As instances of traumatic brain injuries (TBI) among young athletes have more than doubled in the past 10 years in the U.S. and roughly 10 million people worldwide are suffering from a TBI, a report from the Institute of Medicine is suggesting that there might be evidence supporting that Cognitive Rehabilitation Therapy (CRT) could be an effective way to treat these patients.

The panel responsible for the report identifies CRT as an umbrella term for a range of systematic, goal-oriented approaches to overcoming or compensating for cognitive impairments such as those caused by TBI. They said that there are several forms of the therapy that vary based on technique as well as the symptoms they target.

Along with affecting athletes, TBIs have also had an impact on those serving in the Iraq and Afghanistan conflicts:

“TBI has become known as the ‘signature wound’ of the wars in Iraq and Afghanistan. From 2000 to 2010, the number of military service members diagnosed with TBI nearly tripled from just under 11,000 to more than 30,700, the report notes. The majority of injuries are mild and only a small percentage are severe, but recovery is often lengthy and incomplete, especially in more severe cases. The report responds to a request from the U.S. Department of Defense for an objective evaluation of CRT’s effectiveness to guide decisions about the use and coverage of these interventions in the military health system.”

Though there is evidence to suggest that CRT could be a valuable treatment option for TBI sufferers, larger sample sizes and standardized data are required to improve future studies of CRT’s effectiveness for TBI treatment, according to the report.

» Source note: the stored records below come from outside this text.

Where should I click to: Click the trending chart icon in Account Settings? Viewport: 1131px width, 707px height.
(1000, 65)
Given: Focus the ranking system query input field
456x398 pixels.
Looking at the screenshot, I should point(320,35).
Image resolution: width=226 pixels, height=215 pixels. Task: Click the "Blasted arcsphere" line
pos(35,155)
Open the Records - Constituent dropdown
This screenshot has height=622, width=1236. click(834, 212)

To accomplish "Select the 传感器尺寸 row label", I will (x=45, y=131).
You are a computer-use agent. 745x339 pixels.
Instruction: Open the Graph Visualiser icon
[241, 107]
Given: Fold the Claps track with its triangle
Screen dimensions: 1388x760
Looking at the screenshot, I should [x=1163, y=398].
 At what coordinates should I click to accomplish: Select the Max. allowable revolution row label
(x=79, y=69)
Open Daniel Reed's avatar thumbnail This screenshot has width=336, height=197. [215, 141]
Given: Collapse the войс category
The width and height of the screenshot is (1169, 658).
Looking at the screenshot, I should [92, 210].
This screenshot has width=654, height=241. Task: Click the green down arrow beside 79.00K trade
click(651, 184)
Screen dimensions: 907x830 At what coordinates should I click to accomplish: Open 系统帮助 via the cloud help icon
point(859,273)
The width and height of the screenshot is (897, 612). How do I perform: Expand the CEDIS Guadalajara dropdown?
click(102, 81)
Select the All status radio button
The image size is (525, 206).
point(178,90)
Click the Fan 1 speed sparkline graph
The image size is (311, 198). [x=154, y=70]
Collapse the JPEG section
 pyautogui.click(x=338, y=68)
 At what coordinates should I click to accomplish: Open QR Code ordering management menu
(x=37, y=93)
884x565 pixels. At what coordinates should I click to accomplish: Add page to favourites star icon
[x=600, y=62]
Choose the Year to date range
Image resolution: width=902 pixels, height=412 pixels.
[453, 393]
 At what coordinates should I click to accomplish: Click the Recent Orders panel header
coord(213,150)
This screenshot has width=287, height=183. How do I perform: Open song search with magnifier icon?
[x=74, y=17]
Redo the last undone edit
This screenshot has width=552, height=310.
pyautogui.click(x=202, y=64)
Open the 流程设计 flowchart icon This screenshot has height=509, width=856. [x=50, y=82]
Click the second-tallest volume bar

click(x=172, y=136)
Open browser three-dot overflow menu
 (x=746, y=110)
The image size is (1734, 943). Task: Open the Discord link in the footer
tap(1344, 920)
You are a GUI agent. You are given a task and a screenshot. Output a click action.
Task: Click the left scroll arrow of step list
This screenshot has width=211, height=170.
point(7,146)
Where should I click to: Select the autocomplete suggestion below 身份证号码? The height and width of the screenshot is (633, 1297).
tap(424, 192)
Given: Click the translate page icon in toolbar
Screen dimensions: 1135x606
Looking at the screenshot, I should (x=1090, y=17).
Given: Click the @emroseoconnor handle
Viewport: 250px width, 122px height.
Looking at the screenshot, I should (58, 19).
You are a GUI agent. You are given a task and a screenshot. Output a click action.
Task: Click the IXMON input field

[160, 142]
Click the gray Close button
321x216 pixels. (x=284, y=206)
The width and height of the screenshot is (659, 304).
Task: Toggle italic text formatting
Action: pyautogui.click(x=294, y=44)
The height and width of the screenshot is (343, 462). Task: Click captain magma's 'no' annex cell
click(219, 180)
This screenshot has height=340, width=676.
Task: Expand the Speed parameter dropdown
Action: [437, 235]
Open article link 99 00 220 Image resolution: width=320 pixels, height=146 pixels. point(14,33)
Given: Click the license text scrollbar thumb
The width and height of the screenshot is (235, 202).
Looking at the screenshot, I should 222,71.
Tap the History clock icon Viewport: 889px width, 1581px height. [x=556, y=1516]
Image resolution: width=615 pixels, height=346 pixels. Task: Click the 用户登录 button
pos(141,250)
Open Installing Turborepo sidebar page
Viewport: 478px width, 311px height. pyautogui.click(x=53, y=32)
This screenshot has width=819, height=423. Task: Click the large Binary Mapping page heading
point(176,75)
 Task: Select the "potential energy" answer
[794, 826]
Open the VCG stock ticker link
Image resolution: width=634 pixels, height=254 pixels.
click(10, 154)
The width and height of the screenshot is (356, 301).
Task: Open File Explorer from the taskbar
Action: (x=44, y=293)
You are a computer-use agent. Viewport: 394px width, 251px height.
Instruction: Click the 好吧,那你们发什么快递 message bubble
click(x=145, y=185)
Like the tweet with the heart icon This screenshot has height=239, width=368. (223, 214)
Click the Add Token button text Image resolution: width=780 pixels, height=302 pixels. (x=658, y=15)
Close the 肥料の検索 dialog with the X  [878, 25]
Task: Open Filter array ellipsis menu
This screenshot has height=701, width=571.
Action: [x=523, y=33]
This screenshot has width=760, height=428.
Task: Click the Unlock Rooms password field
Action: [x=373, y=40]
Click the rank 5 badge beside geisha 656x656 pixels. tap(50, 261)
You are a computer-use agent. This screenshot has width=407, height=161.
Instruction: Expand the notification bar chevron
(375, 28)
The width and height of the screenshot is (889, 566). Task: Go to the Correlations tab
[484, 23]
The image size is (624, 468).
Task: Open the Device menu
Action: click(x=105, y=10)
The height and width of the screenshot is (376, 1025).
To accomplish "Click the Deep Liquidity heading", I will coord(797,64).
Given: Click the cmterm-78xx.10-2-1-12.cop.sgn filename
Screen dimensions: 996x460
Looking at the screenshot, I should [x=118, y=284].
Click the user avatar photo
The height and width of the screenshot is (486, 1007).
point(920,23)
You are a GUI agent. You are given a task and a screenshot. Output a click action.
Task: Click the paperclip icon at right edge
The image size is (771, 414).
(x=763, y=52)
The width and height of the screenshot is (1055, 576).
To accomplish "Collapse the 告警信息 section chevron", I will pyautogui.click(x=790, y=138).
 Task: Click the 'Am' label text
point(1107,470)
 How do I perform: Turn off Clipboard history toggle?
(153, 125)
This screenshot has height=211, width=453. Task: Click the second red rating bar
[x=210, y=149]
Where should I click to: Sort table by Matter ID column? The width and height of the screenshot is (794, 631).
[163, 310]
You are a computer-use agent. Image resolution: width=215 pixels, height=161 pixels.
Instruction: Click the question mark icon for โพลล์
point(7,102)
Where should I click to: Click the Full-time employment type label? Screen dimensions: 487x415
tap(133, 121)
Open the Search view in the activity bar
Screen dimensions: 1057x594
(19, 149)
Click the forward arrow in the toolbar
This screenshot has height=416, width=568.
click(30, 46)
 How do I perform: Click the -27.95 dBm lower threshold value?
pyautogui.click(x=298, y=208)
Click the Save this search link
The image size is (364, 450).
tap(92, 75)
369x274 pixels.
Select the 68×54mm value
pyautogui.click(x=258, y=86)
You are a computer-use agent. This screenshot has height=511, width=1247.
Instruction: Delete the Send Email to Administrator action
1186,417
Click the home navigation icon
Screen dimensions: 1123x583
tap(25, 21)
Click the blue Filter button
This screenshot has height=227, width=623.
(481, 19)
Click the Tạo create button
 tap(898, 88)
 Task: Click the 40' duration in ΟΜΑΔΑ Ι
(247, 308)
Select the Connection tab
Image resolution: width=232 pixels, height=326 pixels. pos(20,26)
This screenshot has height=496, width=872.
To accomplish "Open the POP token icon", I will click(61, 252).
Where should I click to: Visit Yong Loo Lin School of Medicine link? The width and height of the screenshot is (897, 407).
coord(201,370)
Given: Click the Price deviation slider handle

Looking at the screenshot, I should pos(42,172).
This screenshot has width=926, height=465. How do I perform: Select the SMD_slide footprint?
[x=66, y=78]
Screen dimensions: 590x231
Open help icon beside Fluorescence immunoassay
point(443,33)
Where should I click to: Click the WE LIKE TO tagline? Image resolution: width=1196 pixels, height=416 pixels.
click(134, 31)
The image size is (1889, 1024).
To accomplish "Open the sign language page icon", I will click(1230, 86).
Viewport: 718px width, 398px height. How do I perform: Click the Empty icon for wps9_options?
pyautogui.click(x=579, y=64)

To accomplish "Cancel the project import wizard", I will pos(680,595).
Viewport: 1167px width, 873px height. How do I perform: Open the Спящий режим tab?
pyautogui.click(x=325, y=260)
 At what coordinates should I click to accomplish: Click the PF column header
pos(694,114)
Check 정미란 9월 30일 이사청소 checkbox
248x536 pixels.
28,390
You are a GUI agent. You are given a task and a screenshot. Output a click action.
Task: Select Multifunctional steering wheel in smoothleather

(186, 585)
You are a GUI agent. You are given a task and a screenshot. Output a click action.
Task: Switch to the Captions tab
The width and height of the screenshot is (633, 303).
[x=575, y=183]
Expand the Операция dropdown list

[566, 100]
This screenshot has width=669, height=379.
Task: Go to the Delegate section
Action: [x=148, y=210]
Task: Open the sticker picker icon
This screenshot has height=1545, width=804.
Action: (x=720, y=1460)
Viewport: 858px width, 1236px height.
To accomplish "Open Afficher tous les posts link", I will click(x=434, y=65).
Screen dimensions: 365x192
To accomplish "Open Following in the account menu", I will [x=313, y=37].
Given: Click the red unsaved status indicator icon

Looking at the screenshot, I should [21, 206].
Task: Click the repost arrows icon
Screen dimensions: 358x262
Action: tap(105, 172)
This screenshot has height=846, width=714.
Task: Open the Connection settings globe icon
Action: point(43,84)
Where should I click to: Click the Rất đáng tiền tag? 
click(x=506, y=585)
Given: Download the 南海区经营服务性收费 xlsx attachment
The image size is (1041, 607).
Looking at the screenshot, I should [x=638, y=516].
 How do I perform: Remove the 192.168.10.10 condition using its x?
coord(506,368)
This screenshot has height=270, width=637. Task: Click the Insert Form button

“Survivors of traumatic brain injury may face long-term challenges in rehabilitation and reintegration to everyday life. They need an effective health care infrastructure and evidence-based treatment and rehabilitation policies to care for and cope with their impairments,” said Ira Shoulson, chair of the committee responsible for the study. “This report lays out a research agenda to surmount the shortcomings and challenges that have thus far limited our understanding of the full effectiveness of various forms of cognitive rehabilitation therapy in helping patients with different severity and stages of TBI.”